» WORK INSTRUCTION
Work out how many lines in these entries include the string "computer", and give only that figure.
• • • •
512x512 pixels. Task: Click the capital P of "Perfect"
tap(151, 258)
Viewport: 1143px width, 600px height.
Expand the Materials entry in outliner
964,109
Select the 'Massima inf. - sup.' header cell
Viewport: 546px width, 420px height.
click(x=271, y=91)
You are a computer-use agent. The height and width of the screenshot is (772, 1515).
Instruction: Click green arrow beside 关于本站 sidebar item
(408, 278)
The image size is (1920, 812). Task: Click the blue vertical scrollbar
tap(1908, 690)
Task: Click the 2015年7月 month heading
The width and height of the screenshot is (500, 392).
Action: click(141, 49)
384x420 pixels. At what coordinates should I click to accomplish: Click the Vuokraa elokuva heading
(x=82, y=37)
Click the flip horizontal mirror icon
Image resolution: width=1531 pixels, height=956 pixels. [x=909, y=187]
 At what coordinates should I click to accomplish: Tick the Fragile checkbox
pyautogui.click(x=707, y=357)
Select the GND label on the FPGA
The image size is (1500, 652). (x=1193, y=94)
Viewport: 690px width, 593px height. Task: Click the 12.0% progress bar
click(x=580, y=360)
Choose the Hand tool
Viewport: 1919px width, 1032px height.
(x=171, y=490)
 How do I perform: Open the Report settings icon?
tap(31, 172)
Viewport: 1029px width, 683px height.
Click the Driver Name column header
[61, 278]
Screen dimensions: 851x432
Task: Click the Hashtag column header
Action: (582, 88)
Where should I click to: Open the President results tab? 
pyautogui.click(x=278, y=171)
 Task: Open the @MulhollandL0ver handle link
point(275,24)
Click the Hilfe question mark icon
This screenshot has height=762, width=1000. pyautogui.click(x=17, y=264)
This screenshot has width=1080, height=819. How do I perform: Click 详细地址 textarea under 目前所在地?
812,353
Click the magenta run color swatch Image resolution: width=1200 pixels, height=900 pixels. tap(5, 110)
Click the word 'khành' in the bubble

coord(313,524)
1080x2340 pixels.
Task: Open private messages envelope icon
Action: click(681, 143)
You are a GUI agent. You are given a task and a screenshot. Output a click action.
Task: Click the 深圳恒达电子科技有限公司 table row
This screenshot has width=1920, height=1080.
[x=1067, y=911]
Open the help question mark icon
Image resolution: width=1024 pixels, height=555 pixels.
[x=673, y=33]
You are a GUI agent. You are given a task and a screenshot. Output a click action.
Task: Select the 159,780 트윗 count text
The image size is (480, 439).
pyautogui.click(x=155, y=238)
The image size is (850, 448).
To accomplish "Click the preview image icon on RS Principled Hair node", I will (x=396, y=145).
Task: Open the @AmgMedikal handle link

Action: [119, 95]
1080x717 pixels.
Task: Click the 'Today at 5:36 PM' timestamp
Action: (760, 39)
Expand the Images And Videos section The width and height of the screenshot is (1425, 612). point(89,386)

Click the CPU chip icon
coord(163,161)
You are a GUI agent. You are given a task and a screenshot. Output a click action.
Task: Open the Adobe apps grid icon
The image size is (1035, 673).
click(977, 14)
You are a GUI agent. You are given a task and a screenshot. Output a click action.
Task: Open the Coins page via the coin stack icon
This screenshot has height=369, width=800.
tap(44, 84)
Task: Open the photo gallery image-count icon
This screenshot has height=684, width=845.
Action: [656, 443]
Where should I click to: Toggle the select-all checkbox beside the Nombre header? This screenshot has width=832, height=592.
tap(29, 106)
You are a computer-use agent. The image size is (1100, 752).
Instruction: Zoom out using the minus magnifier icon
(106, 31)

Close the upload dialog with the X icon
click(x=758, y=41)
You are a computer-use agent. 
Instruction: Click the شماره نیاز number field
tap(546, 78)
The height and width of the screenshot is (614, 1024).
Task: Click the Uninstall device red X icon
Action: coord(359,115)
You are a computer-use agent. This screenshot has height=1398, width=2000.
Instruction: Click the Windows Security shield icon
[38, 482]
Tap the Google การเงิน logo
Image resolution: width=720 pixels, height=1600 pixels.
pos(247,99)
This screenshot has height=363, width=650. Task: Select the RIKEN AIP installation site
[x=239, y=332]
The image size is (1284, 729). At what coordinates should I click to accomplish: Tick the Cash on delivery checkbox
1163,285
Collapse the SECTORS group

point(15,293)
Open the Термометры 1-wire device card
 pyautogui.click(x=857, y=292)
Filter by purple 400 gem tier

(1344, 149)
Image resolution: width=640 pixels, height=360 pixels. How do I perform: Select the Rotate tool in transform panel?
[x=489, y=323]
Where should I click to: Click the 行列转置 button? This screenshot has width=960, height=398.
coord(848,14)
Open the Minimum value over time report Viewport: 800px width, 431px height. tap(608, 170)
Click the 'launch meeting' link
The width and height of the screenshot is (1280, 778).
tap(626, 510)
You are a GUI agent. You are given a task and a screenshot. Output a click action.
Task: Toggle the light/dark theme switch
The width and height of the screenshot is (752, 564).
• • • •
» ANSWER BOX
4